İçerik
Yaprak dökülmesi, yıllık bitki yaşlanmasının sonunda ağacın kış uykusuna ulaşmasına neden olur.
Abscission
Kelime kesilme biyolojik anlamda bir organizmanın çeşitli kısımlarının dökülmesi anlamına gelir. İsim Latince kökenlidir ve ilk olarak 15. yüzyıl İngilizcesinde kesme eylemini veya sürecini tanımlamak için bir kelime olarak kullanılmıştır.
Bitki özü, botanik terimlerle en yaygın olarak bir bitkinin bir veya daha fazla parçasını düşürdüğü süreci tanımlar. Bu dökülme veya bırakma işlemi, harcanan çiçekleri, ikincil dalları, olgun meyveleri ve tohumları ve bu tartışma uğruna bir yaprağı içerir.
Yapraklar gıda ve büyüme düzenleyicileri üretmek gibi yaz görevlerini yerine getirdiklerinde, yaprağın kapatılması ve mühürlenmesi süreci başlar. Yaprak, sapı yoluyla bir ağaca bağlanır ve dal-yaprak bağlantıya absisyon bölgesi denir. Bu bölgedeki bağ dokusu hücreleri, sızdırmazlık işlemi başladığında kolayca parçalanacak şekilde büyür ve düzgün bir dökülmeye izin veren yerleşik bir zayıf noktaya sahiptir.

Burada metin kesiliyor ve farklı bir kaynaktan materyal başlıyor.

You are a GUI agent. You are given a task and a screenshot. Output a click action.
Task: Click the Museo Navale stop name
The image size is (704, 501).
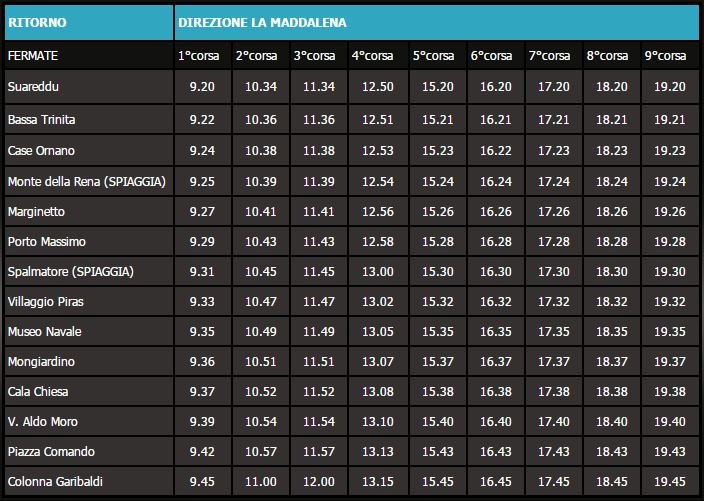pyautogui.click(x=44, y=332)
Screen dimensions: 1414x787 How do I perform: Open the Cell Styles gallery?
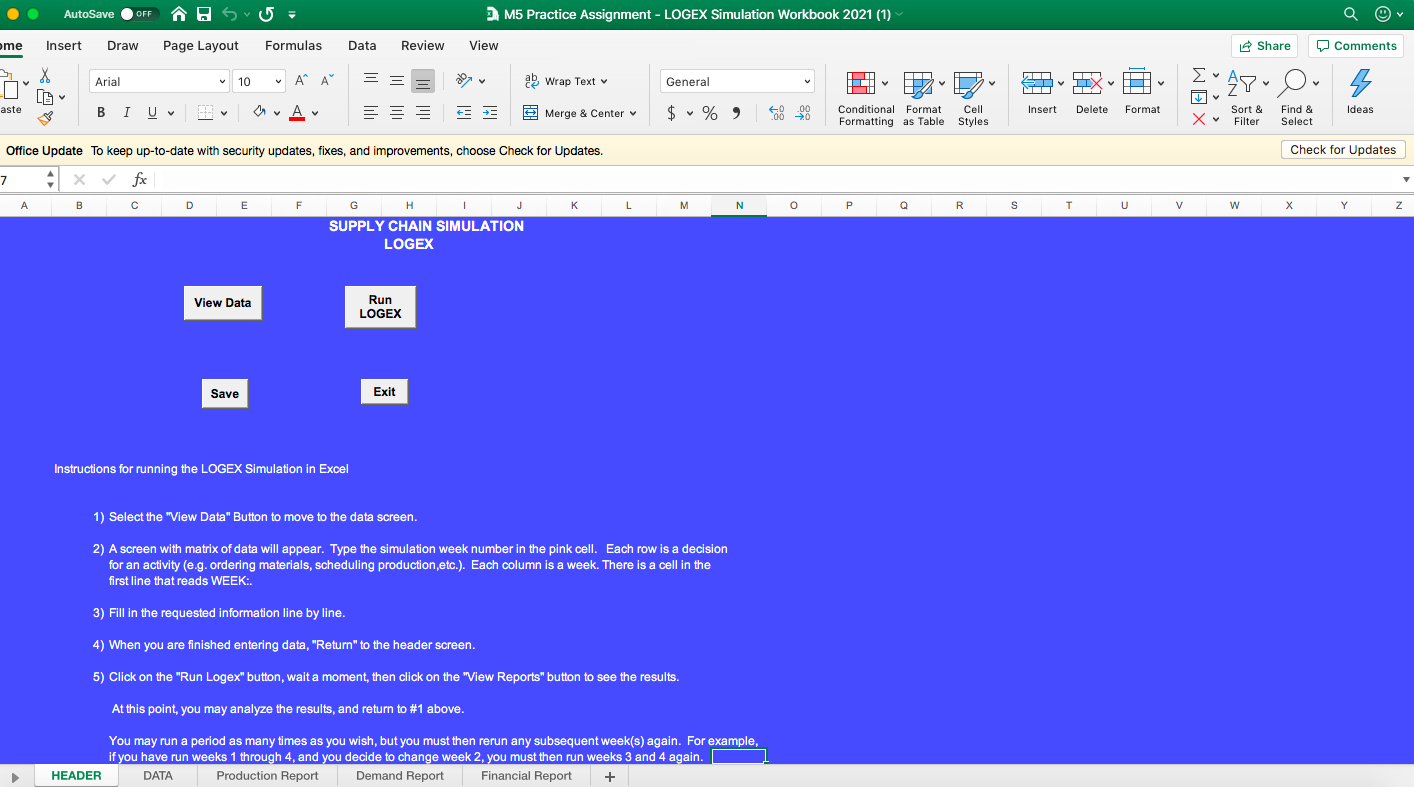(x=972, y=97)
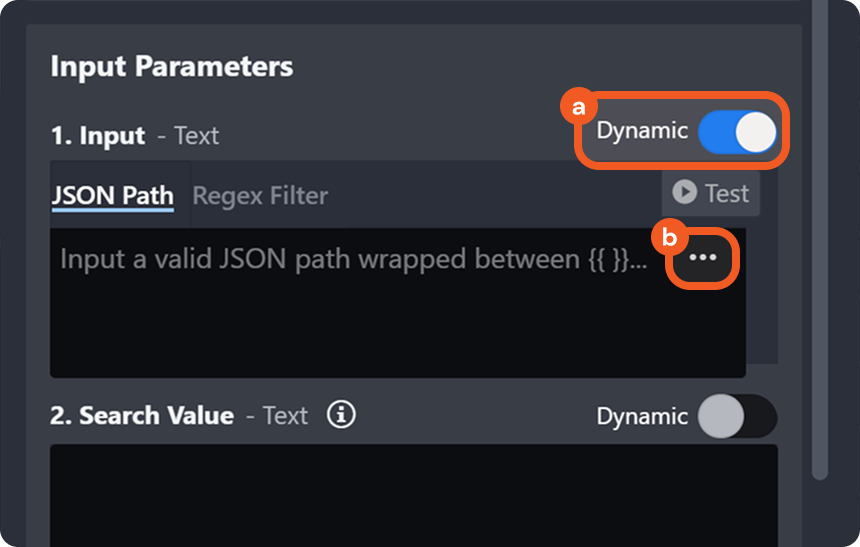Disable the Dynamic switch for Input
The width and height of the screenshot is (860, 547).
click(x=738, y=133)
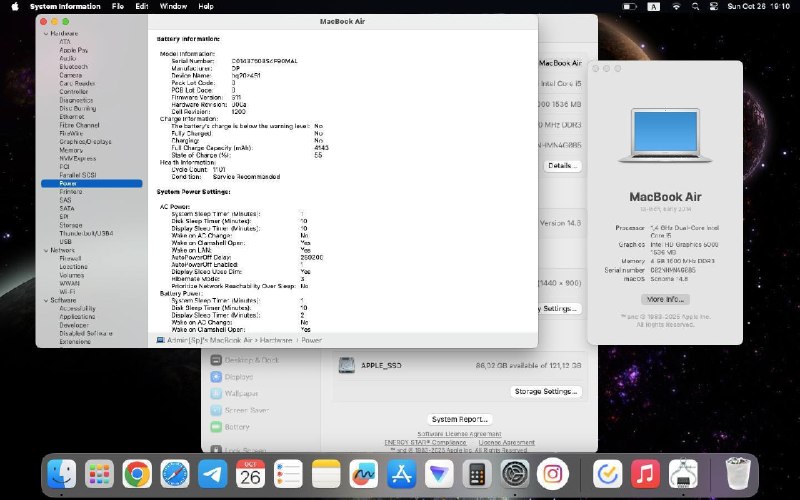
Task: Open the File menu
Action: [118, 6]
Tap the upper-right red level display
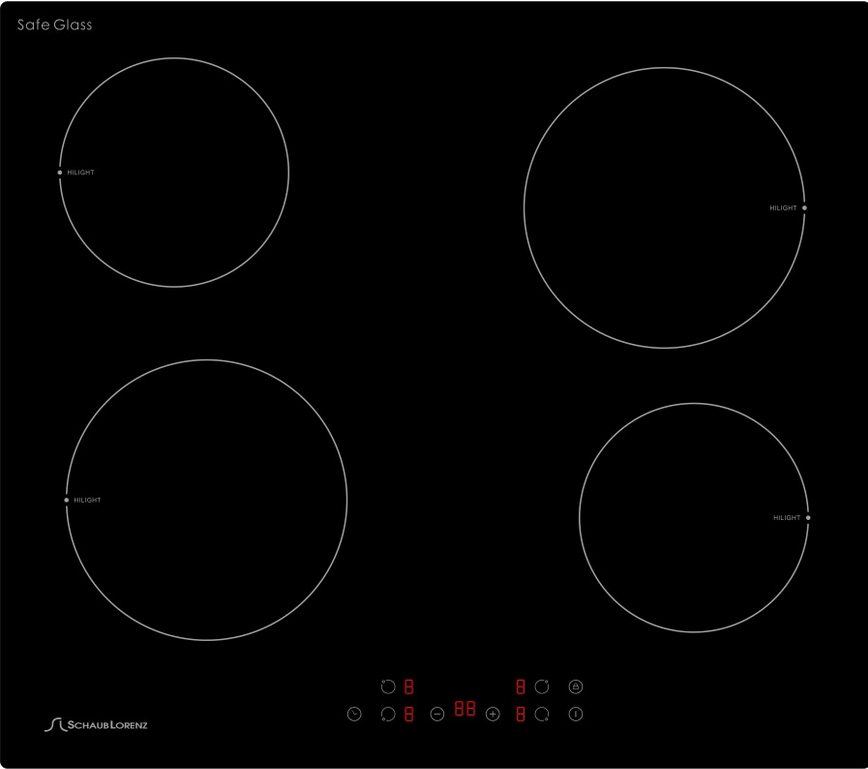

Yaprak döken (Latince'de 'düşme' anlamına gelir) bitkiler (sert ağaç dahil) kıştan önce yapraklarını dökerken, yaprak dökmeyen bitkiler (iğne yapraklı ağaçlar dahil) yapraklarını sürekli keserler. Yaprak dökülmesinin, güneş ışığının kısalması nedeniyle klorofilin azalmasından kaynaklandığı düşünülmektedir. Bölge bağlayıcı katman sertleşmeye başlar ve ağaç ile yaprak arasındaki besin maddelerinin taşınmasını engeller. Kesinti bölgesi engellendiğinde, bir yırtılma çizgisi oluşur ve yaprak uçar veya düşer. Koruyucu bir tabaka yarayı kapatarak suyun buharlaşmasını ve böceklerin içeri girmesini önler.
Yaşlanma
İlginç bir şekilde, kesilme, yaprak döken bitki / ağaç yapraklarının hücresel yaşlanma sürecindeki en son adımdır. Yaşlanma, uykuya dalmaya bir ağaç hazırlayan bir dizi olayda meydana gelen, belirli hücrelerin yaşlanması için doğal olarak tasarlanmış bir süreçtir.
Sonbahar dökülmesi ve uyku hali dışında ağaçlarda da kesilme meydana gelebilir. Bitkilerin yaprakları, bitki savunmasının bir yolu olarak kesilebilir. Bunun bazı örnekleri şunlardır: böceklerden zarar görmüş ve hastalıklı yaprakların suyun korunması için atılması; kimyasal temas, aşırı güneş ışığı ve ısı dahil olmak üzere biyotik ve abiyotik ağaç streslerinden sonra yaprak dökülmesi; bitki büyüme hormonları ile artan temas.